_Document extract:_
>> begin

Before we dive in to the analysis, I need to offer thanks to a few people. First, Elo data was obtained from the brilliant site Ultimate Tennis Statistics. Elo ratings specific to the surface being played on has been used. Their calculations on coming up with an elo rating is explained here.

Next, I’d love to thank Jeff Sackmann for his brilliant Tennis Data repository, especially for the ATP results data found here.

Big thanks to Andrew Whelan (who has a brilliant site Wheelo Ratings providing statistics, records and Elo ratings for a number of sports) for being a sounding board, as have some great colleagues at work.

Finally, there have been many inspirations for this post, including the thought-provoking discussions had on the Wharton Moneyball podcast anytime tennis is brought up.

## Analysis

To get started and to understand the Elo ratings of players, we can take a look at the distribution of surface-specific Elo ratings for players playing in grand slams.

The peaks for all tournaments at 1,500 needs explaining - when a player enters a tournament, they may not necessarily have played enough on the surface, so as a default these players are given a rating of 1,500 for this analysis (Ultimate Tennis Statistics starts a player off on a rating of 1,500 also).

The distribution of Elo ratings appear to be distributed fairly similarly across the four grand slams. There are more players who have had an Elo of 1,500 for Wimbledon, but other than that, the differences are fairly negligible.

Important to note with the distribution of each tournaments, having a pre-tournament Elo rating greater than 2,250 (two standard deviations from the mean) is pretty rare, and even rarer still for a player to have an Elo rating higher than 2,250 **that isn’t one of the big 3**.

>> end

_What this exercise asks:_
[1] Retype the post on tennis Elo ratings, everything from "Finally, there have" down to "are fairly negligible.".
[2] List every website, data repository, and podcast that the post on tennis Elo ratings names.
[3] Proceed with the post on grand slam Elo ratings, starting after its last sentence.

_Data provided:_
>> begin

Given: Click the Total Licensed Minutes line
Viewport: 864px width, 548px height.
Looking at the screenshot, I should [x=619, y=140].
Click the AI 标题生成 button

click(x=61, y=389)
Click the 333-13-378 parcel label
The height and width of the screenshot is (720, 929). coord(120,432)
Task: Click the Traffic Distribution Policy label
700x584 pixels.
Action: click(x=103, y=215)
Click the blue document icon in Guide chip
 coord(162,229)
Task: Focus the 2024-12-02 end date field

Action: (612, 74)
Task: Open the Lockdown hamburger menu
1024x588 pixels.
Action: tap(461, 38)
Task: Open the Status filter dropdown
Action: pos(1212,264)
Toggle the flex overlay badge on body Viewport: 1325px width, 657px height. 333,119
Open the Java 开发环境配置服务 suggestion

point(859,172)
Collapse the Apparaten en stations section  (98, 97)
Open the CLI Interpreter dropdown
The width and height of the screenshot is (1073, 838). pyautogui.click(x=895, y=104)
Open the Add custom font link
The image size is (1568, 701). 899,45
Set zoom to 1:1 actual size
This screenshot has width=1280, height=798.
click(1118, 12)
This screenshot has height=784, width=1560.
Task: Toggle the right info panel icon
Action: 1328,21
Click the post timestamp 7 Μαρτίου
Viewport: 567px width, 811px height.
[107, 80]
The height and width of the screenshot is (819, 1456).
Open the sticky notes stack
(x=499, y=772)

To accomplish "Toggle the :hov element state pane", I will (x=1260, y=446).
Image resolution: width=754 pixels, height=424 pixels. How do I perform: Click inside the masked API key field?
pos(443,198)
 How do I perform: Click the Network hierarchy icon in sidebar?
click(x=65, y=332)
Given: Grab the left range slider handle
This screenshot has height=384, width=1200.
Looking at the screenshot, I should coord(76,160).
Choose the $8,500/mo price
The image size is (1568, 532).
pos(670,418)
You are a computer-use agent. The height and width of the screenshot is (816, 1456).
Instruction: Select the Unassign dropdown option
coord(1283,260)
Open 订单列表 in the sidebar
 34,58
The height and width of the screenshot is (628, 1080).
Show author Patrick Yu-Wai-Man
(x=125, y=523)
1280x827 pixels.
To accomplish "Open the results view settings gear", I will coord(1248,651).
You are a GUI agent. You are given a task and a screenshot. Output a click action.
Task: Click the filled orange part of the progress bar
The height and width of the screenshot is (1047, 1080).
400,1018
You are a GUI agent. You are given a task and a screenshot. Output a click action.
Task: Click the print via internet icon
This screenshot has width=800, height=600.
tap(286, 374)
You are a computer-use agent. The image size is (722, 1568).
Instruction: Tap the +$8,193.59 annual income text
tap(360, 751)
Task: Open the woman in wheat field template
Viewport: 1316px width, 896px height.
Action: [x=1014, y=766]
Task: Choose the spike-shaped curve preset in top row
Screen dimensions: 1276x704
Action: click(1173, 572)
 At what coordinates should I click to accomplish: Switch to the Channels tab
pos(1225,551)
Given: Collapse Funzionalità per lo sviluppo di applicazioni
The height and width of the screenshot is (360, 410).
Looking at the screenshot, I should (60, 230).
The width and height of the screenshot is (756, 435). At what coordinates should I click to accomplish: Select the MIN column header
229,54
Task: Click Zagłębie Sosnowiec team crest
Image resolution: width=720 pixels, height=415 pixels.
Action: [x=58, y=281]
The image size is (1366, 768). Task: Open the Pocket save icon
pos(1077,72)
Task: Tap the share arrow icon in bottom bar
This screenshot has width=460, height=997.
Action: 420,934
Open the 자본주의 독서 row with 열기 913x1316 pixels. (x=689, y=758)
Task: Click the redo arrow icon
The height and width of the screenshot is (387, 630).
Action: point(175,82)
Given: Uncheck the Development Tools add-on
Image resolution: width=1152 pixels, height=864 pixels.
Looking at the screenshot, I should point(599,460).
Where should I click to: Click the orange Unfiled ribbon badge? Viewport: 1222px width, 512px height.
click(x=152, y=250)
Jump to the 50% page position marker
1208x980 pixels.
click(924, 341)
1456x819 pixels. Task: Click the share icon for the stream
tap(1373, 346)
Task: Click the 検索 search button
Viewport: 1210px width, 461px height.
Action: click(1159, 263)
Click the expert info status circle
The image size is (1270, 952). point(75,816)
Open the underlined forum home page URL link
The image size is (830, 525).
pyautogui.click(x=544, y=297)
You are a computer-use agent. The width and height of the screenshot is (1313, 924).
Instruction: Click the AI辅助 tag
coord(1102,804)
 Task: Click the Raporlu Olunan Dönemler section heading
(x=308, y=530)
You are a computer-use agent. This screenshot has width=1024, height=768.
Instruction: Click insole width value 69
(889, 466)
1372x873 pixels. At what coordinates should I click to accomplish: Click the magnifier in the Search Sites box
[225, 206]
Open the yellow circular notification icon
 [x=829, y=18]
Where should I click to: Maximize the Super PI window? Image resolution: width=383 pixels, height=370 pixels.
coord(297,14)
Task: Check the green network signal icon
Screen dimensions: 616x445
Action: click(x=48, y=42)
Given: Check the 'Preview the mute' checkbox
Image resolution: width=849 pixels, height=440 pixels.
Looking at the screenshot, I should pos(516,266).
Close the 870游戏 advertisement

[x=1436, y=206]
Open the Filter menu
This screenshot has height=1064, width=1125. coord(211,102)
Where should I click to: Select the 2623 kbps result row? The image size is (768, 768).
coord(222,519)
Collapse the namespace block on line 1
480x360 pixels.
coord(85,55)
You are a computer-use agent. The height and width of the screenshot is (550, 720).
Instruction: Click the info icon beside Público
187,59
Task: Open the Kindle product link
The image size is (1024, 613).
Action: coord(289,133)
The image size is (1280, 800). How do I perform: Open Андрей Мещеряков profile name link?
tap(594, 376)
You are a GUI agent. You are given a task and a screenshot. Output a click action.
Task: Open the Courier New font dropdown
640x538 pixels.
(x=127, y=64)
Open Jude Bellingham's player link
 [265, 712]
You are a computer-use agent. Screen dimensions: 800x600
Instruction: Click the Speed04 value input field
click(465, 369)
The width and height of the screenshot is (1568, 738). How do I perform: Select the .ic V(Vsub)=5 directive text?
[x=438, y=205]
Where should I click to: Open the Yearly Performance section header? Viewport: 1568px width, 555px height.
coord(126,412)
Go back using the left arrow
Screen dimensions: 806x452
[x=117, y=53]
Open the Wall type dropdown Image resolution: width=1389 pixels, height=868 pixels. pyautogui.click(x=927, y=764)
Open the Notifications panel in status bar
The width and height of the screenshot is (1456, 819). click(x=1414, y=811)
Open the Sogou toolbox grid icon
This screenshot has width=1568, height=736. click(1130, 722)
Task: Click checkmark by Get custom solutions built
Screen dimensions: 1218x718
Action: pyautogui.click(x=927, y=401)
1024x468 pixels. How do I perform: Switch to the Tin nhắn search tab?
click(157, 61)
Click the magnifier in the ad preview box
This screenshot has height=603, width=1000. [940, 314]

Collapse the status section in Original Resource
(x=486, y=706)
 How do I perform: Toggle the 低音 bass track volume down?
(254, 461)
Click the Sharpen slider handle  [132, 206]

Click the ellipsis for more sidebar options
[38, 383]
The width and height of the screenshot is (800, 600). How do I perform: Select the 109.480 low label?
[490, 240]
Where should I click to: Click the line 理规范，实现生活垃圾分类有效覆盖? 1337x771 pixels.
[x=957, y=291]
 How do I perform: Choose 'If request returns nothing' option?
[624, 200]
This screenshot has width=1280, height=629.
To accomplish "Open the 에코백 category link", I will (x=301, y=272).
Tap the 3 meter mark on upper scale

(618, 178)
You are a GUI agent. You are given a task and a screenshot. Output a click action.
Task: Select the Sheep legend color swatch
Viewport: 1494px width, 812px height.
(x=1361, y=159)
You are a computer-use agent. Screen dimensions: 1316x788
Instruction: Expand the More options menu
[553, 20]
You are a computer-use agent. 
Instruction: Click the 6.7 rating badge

>> end

_Responses in order:_
[1]
Finally, there have been many inspirations for this post, including the thought-provoking discussions had on the Wharton Moneyball podcast anytime tennis is brought up.

## Analysis

To get started and to understand the Elo ratings of players, we can take a look at the distribution of surface-specific Elo ratings for players playing in grand slams.

The peaks for all tournaments at 1,500 needs explaining - when a player enters a tournament, they may not necessarily have played enough on the surface, so as a default these players are given a rating of 1,500 for this analysis (Ultimate Tennis Statistics starts a player off on a rating of 1,500 also).

The distribution of Elo ratings appear to be distributed fairly similarly across the four grand slams. There are more players who have had an Elo of 1,500 for Wimbledon, but other than that, the differences are fairly negligible.

[2]
Ultimate Tennis Statistics
Tennis Data repository
Wheelo Ratings
Wharton Moneyball podcast

[3]
### Elo Criticism

One (probably valid) criticism of Elo ratings is that the average Elo rating can change over time and across eras so may not be comparable over time (e.g. an Elo rating of 2,000 in 2005 may not be equivalent to 2,000 in 2023). This needs to be considered when assessing the results in the below sections.

To get an idea of how these ratings have changed over time, the average Elo rating of competitors at each grand slam is plotted below. Important to note that the y-axis scale (Elo ratings) doesn’t start at zero, so the fluctuations are accentuated.

Looking at individual grand slams and the distribution of Elo ratings of the opponents of the big three in their grand slam wins, we can see that they typically have faced very similar rated players. Federer’s median opponent Elo rating in his tournament wins has been sightly the highest of the three (2,014, Djokovic 2,012 and Nadal 2,002), however his average (arithmetic mean) is slightly lower at 1,992 than that of Djokovic (2,004). Nadal has both the lowest median and average opponent Elo in his grand slam wins. This is because Federer hasn’t played as many high rated outliers as Djokovic has (and to a lesser extent Nadal).

### Standardising Elo

A potential flaw in using the Elo ratings of each tournament is that it doesn’t normalise for the distribution of talent (Elo ratings) over time. Some year’s tournaments may see more higher rated players competing, while other tournaments may contain weaker fields. When comparing across different time periods, it might be better to attempt to standardise each opponents’ strength rating.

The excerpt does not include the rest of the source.